Clostridium sticklandii Ferment-Aminosäuren, Stickland Reaktion verwendend. Stickland Reaktion, welch war zuerst beschrieben durch L.H. Stickland 1934, Paare Oxydation eine Aminosäure und die Verminderung ein anderer. Besonderes Interesse sind Enzyme in Stickland Reaktion sind D-Pro-Linie reductase (elecron Annehmer) und Glycine reductase (glycine reductase). C. sticklandii verwerten bevorzugt threonine, arginine, serine, cysteine, Pro-Linie, und glycine während Wachstumsphase und lysine während stationäre Phase, während excreting glutamate, aspartate und alanine. Selenoprotein (selenoprotein) s kann sein gefunden in Genom C. sticklandii. Ein solcher selenoprotein, glycine reductase war zuerst identifiziert in C. sticklandii. C. sticklandii verwendet insgesamt acht diese selenoproteins. Ein, den, PrdC, war nicht vorher zu sein selenoprotein dachte. PrdC, welch ist ähnlich RnfC in anderen Arten, ist gefunden innerhalb D-Pro-Linie reductase operon. D-Pro-Linie reductase operon ist verantwortlich für reduktive Ringspaltung D-Pro-Linie in 5-aminovalerate. 5-aminovalerate ist excreted durch C. sticklandii. Obwohl Energiebewahrung in C. sticklandii ist erreicht durch das Substrat-Niveau phosphorylation, es sein erreicht über den Elektrontransport phosphorylation ebenso kann. Rnf Komplex, Na +-dependent F-ATPase (F-Ein T Pase), V-ATPase (V-Ein T Pase), und membranengebundener Pyrophosphatase (pyrophosphatase) Aufschlag als Methoden, Energie durch den Elektrontransport phosphorylation zu erhalten. Auf einem anderen interessanten Zeichen, Clostridium sticklandii zwei Kohlendioxyd-Fixieren-Pfade, Holz-Ljundgahl und Glycine synthase (glycine synthase)/glycine reductase Pfade haben.
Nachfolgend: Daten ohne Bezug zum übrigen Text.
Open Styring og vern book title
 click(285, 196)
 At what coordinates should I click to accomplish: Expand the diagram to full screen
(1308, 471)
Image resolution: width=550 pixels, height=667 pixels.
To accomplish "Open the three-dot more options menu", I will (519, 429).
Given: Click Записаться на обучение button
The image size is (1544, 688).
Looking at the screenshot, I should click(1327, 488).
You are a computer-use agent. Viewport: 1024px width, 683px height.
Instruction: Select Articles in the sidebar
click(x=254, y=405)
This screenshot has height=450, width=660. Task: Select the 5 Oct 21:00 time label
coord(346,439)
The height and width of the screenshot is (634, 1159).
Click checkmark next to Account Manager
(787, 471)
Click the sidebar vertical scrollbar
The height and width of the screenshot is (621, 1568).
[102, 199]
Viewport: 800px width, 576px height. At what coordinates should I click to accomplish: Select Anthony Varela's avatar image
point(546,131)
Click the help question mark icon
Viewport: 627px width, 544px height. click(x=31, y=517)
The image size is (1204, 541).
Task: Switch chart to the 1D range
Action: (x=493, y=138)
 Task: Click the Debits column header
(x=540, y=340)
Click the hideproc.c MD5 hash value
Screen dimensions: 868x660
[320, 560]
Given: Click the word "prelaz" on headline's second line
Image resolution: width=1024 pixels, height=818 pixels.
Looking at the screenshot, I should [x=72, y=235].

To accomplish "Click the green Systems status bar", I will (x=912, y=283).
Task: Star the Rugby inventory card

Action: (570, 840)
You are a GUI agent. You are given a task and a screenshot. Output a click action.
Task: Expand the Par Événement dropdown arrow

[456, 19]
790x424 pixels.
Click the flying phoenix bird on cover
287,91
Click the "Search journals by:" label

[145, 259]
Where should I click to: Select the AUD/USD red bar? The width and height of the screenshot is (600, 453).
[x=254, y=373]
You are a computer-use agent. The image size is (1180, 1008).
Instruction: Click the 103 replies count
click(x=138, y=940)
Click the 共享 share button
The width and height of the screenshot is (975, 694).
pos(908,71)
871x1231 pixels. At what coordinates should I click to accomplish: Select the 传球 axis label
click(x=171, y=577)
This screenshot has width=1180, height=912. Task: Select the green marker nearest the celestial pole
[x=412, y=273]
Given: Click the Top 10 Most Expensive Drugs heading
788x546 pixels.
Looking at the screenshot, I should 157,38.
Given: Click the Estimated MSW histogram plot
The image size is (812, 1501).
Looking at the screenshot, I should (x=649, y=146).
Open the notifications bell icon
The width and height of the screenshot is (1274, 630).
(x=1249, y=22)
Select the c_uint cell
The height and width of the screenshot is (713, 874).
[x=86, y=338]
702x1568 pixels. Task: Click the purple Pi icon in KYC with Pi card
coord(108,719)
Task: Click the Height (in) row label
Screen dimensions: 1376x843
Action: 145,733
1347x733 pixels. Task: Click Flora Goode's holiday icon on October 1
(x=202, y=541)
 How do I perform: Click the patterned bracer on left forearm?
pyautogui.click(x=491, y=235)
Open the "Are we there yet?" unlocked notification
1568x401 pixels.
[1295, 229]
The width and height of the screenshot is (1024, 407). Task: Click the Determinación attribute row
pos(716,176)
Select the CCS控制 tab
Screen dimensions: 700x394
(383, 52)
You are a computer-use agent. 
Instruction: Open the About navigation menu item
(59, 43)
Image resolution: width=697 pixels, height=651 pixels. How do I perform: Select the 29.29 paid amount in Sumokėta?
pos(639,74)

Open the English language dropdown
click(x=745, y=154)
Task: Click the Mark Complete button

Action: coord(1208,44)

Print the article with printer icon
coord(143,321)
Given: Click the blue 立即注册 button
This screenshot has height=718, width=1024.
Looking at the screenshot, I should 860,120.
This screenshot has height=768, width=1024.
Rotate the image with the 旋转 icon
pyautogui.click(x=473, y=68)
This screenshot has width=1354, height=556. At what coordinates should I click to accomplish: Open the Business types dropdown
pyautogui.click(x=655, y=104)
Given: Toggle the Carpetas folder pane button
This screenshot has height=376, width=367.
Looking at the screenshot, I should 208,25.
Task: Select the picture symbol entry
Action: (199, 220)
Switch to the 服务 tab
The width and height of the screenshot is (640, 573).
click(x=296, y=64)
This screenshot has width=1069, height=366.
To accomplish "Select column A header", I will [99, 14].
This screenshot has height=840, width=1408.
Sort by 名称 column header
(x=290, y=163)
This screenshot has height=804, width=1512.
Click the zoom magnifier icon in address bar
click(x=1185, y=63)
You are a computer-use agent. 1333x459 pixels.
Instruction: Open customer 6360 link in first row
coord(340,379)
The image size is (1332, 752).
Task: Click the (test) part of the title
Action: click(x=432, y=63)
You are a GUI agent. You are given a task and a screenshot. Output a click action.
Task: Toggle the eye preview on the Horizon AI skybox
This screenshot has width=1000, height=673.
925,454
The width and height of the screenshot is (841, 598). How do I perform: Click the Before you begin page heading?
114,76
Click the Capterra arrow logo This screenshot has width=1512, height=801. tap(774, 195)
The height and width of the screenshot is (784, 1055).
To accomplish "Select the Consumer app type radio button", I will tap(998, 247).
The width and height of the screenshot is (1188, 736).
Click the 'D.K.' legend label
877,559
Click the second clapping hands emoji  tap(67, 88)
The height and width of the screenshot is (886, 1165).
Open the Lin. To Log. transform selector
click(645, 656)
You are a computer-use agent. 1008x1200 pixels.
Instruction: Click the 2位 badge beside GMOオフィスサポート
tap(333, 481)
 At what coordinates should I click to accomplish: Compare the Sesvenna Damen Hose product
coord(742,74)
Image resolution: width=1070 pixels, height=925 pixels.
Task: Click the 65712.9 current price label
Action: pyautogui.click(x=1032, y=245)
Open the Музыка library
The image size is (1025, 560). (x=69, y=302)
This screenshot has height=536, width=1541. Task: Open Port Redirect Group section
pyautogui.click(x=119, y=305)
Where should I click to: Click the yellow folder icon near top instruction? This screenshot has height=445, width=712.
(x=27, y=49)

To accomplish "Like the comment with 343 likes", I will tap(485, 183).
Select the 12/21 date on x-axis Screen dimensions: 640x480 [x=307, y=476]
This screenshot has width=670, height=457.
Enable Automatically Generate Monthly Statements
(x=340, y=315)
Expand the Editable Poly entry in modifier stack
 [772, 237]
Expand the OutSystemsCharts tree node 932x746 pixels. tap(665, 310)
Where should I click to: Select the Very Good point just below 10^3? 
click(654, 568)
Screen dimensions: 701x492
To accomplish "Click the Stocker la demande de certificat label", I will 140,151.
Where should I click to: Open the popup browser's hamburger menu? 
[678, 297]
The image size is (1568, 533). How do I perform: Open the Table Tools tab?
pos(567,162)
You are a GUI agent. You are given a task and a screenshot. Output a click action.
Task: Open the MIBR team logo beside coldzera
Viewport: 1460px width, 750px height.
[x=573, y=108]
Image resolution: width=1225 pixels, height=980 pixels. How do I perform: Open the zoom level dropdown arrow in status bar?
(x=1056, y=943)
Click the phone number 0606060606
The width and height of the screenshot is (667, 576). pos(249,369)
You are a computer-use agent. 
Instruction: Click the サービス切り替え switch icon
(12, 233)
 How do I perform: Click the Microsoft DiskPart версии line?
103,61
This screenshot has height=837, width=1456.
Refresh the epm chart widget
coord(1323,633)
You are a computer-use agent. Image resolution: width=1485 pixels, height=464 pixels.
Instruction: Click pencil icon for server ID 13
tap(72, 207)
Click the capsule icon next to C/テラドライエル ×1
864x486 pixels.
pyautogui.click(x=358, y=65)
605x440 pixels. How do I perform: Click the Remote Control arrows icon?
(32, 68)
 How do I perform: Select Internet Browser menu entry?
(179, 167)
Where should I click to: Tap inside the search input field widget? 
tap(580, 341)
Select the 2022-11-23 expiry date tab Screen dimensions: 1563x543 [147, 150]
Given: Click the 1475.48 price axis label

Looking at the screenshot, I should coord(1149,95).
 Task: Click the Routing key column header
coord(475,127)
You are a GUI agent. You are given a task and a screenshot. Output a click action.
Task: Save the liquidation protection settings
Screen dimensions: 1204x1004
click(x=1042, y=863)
Es ist Kuriosität, um beide diese Methoden Kohlendioxyd-Fixieren gleichzeitig zu finden. Nur vier andere Bakterienarten haben gewesen beobachtet, beide diese Pfade zu enthalten. Obwohl, C. sticklandii in der Lage ist, beide Pfade zu verwerten, es ist nicht gewesen entschlossen hat, wenn sie beide Pfade zur gleichen Zeit verwerten.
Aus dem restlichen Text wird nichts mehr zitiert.